Stated problem> Retype the data below word for word, from the line that contains "Where should I" through the last line of the data, including both. Leave the pictures out of your copy.

Dataset rows>
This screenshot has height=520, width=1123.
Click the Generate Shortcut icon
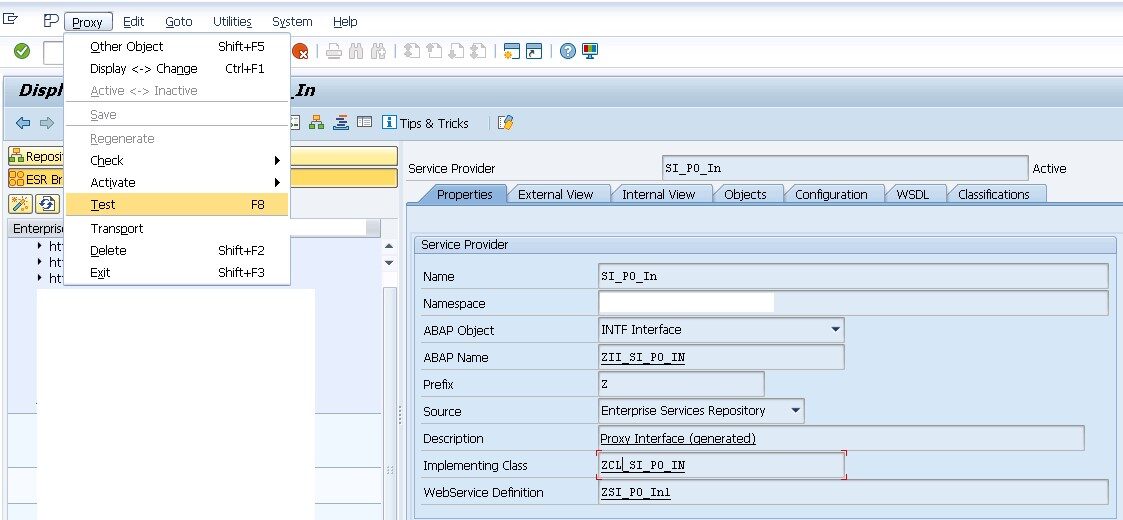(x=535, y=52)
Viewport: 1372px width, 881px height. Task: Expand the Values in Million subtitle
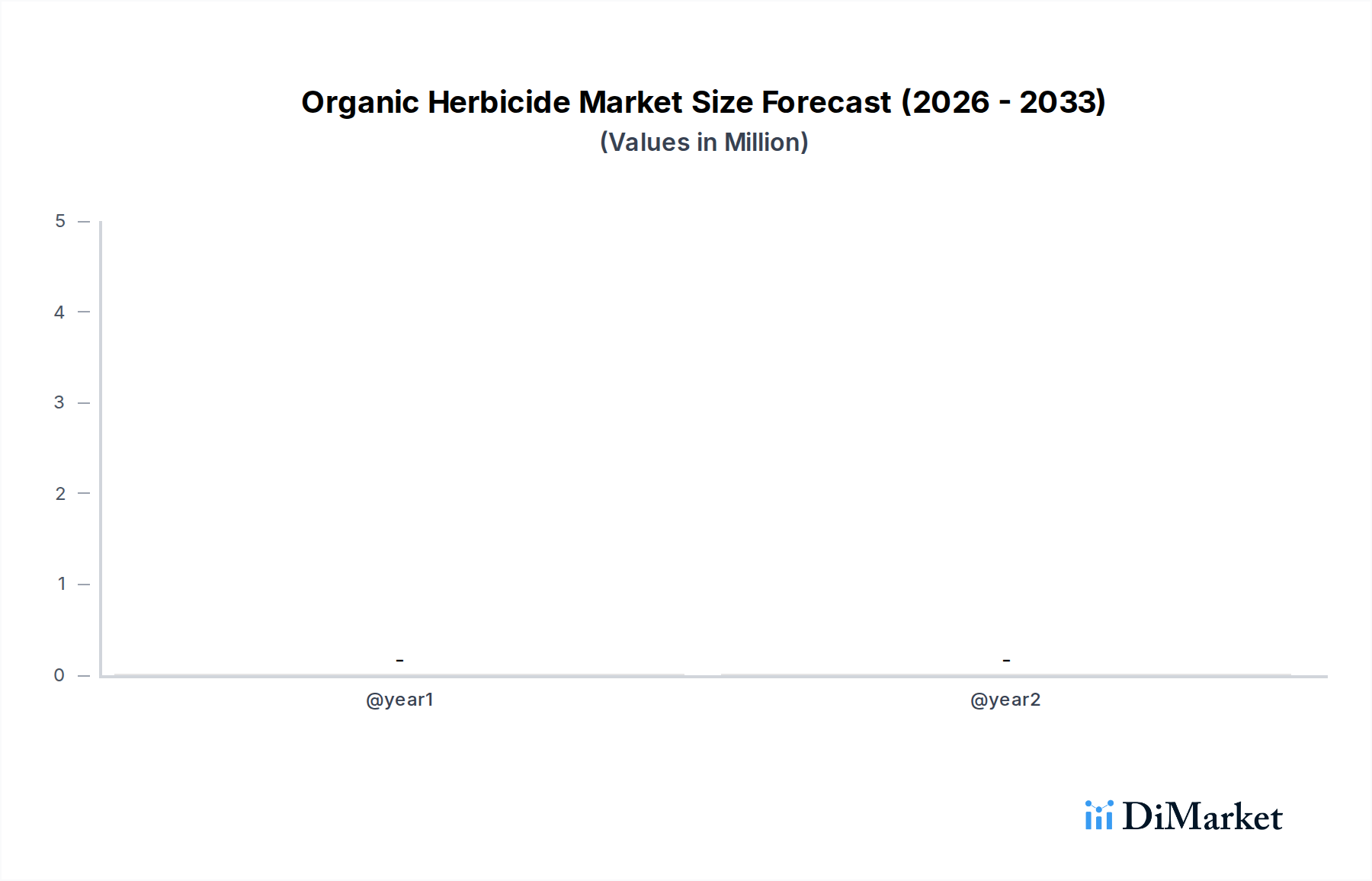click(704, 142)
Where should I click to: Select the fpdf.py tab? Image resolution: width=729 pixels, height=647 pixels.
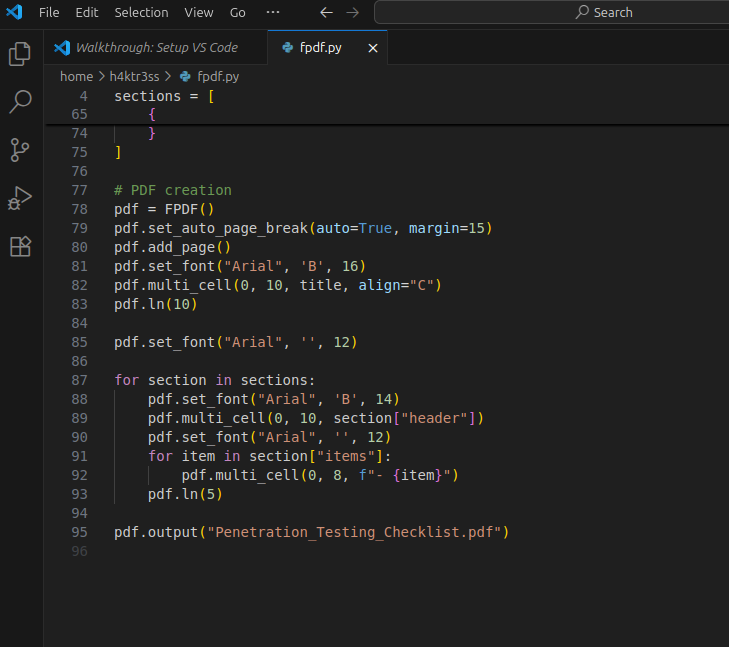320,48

Solution for this problem>
Where should I click to: Select the fpdf.py tab? Image resolution: width=729 pixels, height=647 pixels.
320,48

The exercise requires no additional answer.